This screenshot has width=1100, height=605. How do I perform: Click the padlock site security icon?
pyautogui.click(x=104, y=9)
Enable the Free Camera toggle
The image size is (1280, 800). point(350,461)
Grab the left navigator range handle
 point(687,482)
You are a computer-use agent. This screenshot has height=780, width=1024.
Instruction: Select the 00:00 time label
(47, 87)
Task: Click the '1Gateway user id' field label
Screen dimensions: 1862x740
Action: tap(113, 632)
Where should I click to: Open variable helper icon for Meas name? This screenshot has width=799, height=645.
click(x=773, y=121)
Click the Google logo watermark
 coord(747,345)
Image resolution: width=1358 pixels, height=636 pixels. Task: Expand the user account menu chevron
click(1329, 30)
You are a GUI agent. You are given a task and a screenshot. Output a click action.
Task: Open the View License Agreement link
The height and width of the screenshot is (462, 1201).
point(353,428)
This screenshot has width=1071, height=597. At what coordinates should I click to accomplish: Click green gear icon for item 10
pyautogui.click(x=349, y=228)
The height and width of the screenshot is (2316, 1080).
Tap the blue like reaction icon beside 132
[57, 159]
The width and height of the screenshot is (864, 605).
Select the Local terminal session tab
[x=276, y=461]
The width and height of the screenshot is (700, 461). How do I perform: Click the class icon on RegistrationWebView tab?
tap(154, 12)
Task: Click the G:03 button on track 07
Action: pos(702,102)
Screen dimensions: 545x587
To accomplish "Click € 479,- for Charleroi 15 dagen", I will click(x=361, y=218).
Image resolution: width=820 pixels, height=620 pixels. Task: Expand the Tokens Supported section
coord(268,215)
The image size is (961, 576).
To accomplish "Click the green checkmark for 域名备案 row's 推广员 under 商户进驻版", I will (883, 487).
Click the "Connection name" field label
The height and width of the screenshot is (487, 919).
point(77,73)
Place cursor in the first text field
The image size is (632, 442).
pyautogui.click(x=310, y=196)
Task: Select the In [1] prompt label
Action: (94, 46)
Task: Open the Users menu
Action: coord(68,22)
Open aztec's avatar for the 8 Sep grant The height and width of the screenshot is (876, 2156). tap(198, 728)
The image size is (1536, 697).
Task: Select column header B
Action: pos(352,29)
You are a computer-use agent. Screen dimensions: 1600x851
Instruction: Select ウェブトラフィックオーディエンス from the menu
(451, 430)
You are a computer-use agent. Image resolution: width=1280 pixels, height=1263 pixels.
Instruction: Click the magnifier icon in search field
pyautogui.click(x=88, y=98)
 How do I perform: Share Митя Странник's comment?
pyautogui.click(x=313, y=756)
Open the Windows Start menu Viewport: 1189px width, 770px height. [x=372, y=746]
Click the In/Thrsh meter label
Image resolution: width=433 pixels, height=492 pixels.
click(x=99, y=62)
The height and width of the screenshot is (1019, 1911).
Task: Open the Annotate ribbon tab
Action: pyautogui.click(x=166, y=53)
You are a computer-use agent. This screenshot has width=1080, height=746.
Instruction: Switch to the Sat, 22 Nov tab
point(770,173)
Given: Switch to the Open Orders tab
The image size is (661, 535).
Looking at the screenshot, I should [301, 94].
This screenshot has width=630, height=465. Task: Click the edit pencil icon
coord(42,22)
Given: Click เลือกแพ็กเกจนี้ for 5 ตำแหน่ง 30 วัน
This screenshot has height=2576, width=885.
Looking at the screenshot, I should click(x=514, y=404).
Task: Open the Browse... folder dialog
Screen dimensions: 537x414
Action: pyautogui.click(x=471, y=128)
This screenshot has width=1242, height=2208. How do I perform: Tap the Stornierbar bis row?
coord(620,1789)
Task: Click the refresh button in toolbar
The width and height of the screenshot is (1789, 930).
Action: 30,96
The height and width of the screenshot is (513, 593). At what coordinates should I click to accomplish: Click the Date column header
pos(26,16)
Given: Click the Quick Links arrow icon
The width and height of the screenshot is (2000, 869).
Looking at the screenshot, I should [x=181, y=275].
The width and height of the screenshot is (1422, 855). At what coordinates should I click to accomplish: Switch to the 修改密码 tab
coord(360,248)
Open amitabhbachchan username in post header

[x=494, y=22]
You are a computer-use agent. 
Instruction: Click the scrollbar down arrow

TASK GOAL:
Without changing a single character, repeat each record.

RESPONSE BOX:
This screenshot has width=1100, height=605. How do I perform: Click the padlock site security icon?
pyautogui.click(x=104, y=9)
Enable the Free Camera toggle
The image size is (1280, 800). point(350,461)
Grab the left navigator range handle
 point(687,482)
You are a computer-use agent. This screenshot has height=780, width=1024.
Instruction: Select the 00:00 time label
(47, 87)
Task: Click the '1Gateway user id' field label
Screen dimensions: 1862x740
Action: tap(113, 632)
Where should I click to: Open variable helper icon for Meas name? This screenshot has width=799, height=645.
click(x=773, y=121)
Click the Google logo watermark
 coord(747,345)
Image resolution: width=1358 pixels, height=636 pixels. Task: Expand the user account menu chevron
click(1329, 30)
You are a GUI agent. You are given a task and a screenshot. Output a click action.
Task: Open the View License Agreement link
The height and width of the screenshot is (462, 1201).
point(353,428)
This screenshot has width=1071, height=597. At what coordinates should I click to accomplish: Click green gear icon for item 10
pyautogui.click(x=349, y=228)
The height and width of the screenshot is (2316, 1080).
Tap the blue like reaction icon beside 132
[57, 159]
The width and height of the screenshot is (864, 605).
Select the Local terminal session tab
[x=276, y=461]
The width and height of the screenshot is (700, 461). How do I perform: Click the class icon on RegistrationWebView tab?
tap(154, 12)
Task: Click the G:03 button on track 07
Action: pos(702,102)
Screen dimensions: 545x587
To accomplish "Click € 479,- for Charleroi 15 dagen", I will click(x=361, y=218).
Image resolution: width=820 pixels, height=620 pixels. Task: Expand the Tokens Supported section
coord(268,215)
The image size is (961, 576).
To accomplish "Click the green checkmark for 域名备案 row's 推广员 under 商户进驻版", I will (883, 487).
Click the "Connection name" field label
The height and width of the screenshot is (487, 919).
point(77,73)
Place cursor in the first text field
The image size is (632, 442).
pyautogui.click(x=310, y=196)
Task: Select the In [1] prompt label
Action: (94, 46)
Task: Open the Users menu
Action: coord(68,22)
Open aztec's avatar for the 8 Sep grant The height and width of the screenshot is (876, 2156). tap(198, 728)
The image size is (1536, 697).
Task: Select column header B
Action: pos(352,29)
You are a computer-use agent. Screen dimensions: 1600x851
Instruction: Select ウェブトラフィックオーディエンス from the menu
(451, 430)
You are a computer-use agent. Image resolution: width=1280 pixels, height=1263 pixels.
Instruction: Click the magnifier icon in search field
pyautogui.click(x=88, y=98)
 How do I perform: Share Митя Странник's comment?
pyautogui.click(x=313, y=756)
Open the Windows Start menu Viewport: 1189px width, 770px height. [x=372, y=746]
Click the In/Thrsh meter label
Image resolution: width=433 pixels, height=492 pixels.
click(x=99, y=62)
The height and width of the screenshot is (1019, 1911).
Task: Open the Annotate ribbon tab
Action: pyautogui.click(x=166, y=53)
You are a computer-use agent. This screenshot has width=1080, height=746.
Instruction: Switch to the Sat, 22 Nov tab
point(770,173)
Given: Switch to the Open Orders tab
The image size is (661, 535).
Looking at the screenshot, I should [301, 94].
This screenshot has width=630, height=465. Task: Click the edit pencil icon
coord(42,22)
Given: Click เลือกแพ็กเกจนี้ for 5 ตำแหน่ง 30 วัน
This screenshot has height=2576, width=885.
Looking at the screenshot, I should click(x=514, y=404).
Task: Open the Browse... folder dialog
Screen dimensions: 537x414
Action: pyautogui.click(x=471, y=128)
This screenshot has width=1242, height=2208. How do I perform: Tap the Stornierbar bis row?
coord(620,1789)
Task: Click the refresh button in toolbar
The width and height of the screenshot is (1789, 930).
Action: 30,96
The height and width of the screenshot is (513, 593). At what coordinates should I click to accomplish: Click the Date column header
pos(26,16)
Given: Click the Quick Links arrow icon
The width and height of the screenshot is (2000, 869).
Looking at the screenshot, I should [x=181, y=275].
The width and height of the screenshot is (1422, 855). At what coordinates should I click to accomplish: Switch to the 修改密码 tab
coord(360,248)
Open amitabhbachchan username in post header

[x=494, y=22]
You are a computer-use agent. 
Instruction: Click the scrollbar down arrow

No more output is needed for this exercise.